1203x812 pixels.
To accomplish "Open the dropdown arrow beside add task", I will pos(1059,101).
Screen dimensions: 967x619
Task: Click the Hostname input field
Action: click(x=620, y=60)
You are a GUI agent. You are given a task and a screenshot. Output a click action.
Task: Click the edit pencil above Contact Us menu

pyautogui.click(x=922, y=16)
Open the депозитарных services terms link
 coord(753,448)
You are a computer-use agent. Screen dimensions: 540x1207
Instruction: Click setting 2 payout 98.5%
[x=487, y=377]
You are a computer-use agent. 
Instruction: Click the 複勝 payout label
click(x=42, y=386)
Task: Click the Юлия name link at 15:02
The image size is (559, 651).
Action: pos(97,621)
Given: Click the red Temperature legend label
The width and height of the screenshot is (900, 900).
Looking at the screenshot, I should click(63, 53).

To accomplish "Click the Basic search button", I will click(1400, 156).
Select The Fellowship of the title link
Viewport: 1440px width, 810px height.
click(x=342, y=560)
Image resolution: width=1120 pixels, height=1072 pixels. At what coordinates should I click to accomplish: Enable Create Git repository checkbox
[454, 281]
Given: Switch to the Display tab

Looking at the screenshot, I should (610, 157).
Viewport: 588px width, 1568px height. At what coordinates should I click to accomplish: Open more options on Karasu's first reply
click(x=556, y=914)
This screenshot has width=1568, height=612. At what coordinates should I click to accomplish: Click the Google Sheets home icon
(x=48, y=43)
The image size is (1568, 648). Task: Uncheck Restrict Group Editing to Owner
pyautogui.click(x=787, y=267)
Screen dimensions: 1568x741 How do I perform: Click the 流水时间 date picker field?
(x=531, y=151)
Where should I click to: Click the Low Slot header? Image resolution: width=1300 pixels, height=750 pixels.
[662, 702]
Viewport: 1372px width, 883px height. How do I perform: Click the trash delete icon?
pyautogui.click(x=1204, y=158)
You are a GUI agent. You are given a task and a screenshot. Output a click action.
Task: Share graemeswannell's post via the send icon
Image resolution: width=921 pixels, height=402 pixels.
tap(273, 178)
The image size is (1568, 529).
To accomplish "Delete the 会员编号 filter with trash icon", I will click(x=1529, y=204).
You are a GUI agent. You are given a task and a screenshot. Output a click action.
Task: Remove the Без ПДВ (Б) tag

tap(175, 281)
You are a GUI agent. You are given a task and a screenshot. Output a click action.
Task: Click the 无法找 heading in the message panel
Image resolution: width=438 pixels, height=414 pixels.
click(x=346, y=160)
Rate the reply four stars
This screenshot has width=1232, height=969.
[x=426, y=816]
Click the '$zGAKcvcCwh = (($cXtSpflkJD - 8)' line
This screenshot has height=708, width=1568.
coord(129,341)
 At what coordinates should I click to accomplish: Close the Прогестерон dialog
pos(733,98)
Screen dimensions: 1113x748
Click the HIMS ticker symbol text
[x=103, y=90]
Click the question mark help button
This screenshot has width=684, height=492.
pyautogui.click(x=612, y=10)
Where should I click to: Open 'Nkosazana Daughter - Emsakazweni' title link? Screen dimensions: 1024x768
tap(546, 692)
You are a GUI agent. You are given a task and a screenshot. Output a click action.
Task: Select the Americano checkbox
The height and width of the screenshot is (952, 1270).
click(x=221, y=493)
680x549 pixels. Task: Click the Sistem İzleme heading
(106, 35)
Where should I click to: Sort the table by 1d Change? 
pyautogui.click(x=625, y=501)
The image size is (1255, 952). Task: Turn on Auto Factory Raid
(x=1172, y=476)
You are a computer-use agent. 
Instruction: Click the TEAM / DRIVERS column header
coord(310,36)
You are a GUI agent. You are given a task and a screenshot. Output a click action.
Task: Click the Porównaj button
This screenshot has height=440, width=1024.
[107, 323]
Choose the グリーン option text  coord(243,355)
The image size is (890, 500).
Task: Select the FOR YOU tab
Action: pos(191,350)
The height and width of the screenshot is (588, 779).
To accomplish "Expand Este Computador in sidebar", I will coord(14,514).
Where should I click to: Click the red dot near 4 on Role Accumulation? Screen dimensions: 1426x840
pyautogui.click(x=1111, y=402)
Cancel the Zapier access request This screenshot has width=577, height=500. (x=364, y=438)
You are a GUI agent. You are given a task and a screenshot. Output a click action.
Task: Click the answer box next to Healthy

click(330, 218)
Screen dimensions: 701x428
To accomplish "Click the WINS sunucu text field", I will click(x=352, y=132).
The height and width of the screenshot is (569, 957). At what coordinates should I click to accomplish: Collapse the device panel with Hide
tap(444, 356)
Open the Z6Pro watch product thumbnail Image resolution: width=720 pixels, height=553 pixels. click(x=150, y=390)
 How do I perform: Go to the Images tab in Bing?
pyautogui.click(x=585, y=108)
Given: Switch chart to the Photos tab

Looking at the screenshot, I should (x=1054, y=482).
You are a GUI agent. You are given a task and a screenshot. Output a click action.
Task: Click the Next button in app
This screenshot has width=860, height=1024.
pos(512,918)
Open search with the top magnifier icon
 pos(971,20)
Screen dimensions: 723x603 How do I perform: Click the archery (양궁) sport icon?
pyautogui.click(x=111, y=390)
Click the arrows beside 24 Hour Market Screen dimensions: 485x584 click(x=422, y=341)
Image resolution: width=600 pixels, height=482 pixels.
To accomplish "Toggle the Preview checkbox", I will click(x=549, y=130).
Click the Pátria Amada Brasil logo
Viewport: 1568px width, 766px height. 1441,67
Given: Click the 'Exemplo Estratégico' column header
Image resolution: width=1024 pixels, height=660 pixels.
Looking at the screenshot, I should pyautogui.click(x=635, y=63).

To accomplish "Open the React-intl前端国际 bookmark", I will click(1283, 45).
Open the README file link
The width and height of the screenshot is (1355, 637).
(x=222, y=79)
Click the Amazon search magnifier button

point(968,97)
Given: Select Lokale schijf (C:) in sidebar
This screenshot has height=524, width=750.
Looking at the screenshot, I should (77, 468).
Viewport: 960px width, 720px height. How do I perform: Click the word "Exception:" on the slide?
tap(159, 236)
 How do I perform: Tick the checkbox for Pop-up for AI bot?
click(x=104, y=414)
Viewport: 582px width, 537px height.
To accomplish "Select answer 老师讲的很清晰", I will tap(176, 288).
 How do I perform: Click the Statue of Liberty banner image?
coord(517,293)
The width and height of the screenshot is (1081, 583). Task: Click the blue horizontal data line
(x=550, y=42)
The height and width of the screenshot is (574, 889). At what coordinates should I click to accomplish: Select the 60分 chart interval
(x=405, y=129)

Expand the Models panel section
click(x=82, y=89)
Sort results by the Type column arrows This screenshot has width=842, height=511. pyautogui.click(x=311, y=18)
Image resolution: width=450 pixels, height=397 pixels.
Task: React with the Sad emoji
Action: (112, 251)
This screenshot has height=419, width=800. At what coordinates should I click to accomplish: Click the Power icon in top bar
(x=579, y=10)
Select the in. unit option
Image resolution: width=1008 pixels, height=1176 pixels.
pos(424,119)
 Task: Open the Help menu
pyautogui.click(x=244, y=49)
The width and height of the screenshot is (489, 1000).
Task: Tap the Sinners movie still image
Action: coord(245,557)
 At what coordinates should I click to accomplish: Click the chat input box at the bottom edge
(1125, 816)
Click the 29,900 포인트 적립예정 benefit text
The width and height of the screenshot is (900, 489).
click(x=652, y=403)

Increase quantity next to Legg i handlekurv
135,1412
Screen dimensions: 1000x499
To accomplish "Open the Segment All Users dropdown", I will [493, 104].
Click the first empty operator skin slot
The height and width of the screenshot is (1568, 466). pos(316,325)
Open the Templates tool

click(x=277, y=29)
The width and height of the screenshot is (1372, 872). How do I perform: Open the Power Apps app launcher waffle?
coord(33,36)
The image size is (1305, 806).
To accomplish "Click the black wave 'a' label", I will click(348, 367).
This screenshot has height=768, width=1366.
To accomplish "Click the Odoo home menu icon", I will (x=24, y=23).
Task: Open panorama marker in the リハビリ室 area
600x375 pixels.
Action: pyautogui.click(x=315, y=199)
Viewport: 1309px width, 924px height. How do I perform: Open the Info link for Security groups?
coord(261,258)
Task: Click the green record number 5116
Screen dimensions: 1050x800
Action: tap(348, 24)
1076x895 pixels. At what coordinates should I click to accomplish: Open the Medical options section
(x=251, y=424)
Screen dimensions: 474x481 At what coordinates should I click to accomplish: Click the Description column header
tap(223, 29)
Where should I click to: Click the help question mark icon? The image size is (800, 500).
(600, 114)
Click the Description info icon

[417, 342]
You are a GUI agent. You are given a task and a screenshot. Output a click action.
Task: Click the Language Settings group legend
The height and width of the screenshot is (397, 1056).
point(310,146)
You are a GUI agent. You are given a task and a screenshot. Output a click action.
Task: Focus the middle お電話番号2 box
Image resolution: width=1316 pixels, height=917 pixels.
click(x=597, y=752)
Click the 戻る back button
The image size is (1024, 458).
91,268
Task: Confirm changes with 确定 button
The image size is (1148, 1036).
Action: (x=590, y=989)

+ + + +

● **Work task**: Search the preceding listing for the word "sidebar" and pull out every line that holds it.

● **Answer to this problem**:
To accomplish "Expand Este Computador in sidebar", I will coord(14,514).
Given: Select Lokale schijf (C:) in sidebar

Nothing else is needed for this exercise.